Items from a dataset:
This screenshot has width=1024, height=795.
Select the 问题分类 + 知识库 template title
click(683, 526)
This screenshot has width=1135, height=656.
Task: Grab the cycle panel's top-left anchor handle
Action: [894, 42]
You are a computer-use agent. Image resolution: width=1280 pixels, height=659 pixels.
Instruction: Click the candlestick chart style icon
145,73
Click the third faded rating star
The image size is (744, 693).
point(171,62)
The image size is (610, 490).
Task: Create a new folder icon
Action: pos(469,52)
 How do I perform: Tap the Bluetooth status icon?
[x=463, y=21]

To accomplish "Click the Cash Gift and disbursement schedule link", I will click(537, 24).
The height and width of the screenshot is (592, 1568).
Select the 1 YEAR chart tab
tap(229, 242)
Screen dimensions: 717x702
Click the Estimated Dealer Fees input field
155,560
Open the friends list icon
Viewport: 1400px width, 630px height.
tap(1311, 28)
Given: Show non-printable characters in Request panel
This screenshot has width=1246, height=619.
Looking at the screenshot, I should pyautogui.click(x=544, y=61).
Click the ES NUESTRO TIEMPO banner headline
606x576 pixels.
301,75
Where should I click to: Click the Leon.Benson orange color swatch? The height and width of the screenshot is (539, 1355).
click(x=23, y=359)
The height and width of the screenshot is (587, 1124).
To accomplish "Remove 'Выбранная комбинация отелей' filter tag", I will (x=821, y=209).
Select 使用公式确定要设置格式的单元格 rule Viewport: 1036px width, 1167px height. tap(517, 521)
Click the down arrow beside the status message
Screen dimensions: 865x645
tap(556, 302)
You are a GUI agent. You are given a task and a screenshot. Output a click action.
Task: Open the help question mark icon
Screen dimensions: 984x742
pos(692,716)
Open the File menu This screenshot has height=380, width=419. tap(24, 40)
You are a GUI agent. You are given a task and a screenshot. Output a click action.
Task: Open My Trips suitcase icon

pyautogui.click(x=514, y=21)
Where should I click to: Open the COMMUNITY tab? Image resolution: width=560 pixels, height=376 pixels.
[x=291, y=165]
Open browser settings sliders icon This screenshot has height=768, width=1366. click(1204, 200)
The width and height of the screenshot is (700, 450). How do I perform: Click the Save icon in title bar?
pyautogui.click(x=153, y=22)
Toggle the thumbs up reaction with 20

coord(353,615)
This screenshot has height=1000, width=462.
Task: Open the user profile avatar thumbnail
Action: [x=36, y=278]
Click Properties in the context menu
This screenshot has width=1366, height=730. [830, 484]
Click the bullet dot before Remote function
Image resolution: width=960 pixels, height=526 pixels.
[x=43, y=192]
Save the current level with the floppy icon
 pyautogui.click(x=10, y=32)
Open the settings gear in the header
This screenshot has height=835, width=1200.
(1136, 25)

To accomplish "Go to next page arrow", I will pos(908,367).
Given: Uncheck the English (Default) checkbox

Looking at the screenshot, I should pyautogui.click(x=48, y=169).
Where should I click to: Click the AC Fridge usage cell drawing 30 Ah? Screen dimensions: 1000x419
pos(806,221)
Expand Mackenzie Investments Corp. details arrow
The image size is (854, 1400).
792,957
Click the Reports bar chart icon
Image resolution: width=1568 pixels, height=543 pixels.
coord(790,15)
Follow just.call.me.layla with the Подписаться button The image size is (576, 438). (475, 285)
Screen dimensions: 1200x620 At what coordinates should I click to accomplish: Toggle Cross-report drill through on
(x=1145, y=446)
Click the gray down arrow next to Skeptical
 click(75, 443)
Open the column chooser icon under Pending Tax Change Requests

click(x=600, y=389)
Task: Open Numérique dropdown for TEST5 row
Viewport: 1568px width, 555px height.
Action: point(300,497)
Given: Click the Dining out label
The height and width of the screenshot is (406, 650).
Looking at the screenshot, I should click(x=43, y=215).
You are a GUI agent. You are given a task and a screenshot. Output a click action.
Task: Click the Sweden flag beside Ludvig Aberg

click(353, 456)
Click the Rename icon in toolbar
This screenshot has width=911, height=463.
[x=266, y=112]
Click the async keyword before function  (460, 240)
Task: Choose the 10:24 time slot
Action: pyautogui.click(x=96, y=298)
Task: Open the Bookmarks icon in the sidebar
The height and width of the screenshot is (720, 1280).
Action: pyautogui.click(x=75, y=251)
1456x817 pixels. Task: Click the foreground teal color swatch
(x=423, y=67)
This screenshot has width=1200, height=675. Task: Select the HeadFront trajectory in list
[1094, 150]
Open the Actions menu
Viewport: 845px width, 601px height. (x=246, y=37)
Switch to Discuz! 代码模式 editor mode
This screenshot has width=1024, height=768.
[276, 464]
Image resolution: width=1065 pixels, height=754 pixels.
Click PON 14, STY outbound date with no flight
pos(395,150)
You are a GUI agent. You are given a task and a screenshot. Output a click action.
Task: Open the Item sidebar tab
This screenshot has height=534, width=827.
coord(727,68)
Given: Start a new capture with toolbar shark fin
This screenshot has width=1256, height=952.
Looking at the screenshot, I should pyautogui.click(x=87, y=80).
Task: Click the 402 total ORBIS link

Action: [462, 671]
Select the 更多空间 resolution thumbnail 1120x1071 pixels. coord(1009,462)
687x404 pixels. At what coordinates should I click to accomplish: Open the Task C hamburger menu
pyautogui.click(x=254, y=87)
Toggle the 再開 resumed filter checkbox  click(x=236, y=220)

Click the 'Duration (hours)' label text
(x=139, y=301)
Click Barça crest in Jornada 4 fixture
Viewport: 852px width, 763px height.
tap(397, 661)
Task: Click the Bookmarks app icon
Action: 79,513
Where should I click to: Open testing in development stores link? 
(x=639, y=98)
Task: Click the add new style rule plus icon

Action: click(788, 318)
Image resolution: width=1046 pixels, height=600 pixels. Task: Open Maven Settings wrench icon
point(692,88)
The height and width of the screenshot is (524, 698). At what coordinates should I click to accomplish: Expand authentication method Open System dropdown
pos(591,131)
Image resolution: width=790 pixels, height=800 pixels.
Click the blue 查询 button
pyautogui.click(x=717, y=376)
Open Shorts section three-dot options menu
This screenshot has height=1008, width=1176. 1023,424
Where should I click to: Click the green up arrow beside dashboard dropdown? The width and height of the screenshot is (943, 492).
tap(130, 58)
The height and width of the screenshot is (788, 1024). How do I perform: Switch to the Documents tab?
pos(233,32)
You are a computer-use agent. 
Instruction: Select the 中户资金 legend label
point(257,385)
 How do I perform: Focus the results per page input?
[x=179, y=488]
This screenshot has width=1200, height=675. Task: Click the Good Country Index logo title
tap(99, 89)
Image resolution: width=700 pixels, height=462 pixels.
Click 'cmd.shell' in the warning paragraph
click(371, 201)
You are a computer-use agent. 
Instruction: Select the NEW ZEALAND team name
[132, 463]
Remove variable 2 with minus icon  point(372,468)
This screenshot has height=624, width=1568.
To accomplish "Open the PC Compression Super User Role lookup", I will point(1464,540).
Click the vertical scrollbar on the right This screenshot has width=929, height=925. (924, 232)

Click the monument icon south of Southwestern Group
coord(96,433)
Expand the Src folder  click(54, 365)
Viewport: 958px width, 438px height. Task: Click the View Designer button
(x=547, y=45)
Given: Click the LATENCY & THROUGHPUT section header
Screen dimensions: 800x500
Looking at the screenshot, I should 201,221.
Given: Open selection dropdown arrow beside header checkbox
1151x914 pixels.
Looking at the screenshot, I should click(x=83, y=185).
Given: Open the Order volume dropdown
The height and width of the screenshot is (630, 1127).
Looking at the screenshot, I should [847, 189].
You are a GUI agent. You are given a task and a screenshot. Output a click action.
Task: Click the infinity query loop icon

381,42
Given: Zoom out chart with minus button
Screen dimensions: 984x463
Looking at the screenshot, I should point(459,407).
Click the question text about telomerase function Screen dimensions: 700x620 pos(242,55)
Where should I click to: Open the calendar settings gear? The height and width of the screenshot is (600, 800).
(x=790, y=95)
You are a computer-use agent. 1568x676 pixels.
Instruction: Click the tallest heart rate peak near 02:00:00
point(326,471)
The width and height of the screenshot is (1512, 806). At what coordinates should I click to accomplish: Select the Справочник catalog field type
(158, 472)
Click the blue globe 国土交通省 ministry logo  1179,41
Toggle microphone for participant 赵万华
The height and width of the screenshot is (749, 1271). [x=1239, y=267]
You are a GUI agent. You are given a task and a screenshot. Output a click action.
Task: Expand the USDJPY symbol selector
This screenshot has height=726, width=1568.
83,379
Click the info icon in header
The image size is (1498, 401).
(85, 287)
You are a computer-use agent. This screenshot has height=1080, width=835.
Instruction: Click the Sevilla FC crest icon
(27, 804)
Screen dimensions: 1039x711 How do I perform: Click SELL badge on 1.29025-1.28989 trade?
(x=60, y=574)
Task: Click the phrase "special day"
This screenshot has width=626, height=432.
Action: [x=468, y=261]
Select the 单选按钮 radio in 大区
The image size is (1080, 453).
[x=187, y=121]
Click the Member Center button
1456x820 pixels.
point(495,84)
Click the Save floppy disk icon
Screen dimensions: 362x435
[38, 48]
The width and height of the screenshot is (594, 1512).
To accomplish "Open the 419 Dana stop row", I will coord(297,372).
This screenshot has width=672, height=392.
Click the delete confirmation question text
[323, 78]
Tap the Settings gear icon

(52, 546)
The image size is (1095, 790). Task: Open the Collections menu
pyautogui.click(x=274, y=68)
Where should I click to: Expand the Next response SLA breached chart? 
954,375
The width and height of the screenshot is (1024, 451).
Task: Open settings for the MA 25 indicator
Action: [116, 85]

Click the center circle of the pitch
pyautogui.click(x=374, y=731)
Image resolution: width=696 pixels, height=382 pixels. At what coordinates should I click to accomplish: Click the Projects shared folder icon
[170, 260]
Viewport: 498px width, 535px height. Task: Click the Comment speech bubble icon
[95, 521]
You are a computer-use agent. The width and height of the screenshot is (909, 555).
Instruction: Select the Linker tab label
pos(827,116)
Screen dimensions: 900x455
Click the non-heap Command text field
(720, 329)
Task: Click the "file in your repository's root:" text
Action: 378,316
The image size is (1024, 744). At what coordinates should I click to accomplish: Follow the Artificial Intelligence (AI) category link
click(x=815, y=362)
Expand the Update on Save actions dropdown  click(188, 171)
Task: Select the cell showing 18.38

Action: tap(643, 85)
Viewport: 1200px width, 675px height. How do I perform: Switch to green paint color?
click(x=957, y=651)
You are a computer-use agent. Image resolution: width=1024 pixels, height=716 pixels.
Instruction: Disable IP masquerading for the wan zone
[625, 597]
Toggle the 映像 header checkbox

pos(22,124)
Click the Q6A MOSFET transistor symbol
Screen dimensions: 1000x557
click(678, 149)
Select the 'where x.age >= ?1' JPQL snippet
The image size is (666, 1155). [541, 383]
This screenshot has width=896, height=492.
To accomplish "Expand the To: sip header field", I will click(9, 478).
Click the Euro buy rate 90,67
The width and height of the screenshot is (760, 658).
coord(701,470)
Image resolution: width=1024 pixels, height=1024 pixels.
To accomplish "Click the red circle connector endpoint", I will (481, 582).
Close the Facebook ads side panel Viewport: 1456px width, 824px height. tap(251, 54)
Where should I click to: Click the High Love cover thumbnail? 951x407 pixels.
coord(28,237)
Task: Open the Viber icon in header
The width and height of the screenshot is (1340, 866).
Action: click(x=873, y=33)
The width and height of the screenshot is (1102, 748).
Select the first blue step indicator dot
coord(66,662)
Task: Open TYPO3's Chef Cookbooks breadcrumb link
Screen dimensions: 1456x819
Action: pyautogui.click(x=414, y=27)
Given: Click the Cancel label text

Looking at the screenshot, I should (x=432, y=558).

## Exercise description:
Start with the line above that contains "Instruction: Disable IP" and end with the line that contains "This screenshot has width=896, height=492.". Write out those lines exactly, and only those.

## Answer box:
Instruction: Disable IP masquerading for the wan zone
[625, 597]
Toggle the 映像 header checkbox

pos(22,124)
Click the Q6A MOSFET transistor symbol
Screen dimensions: 1000x557
click(678, 149)
Select the 'where x.age >= ?1' JPQL snippet
The image size is (666, 1155). [541, 383]
This screenshot has width=896, height=492.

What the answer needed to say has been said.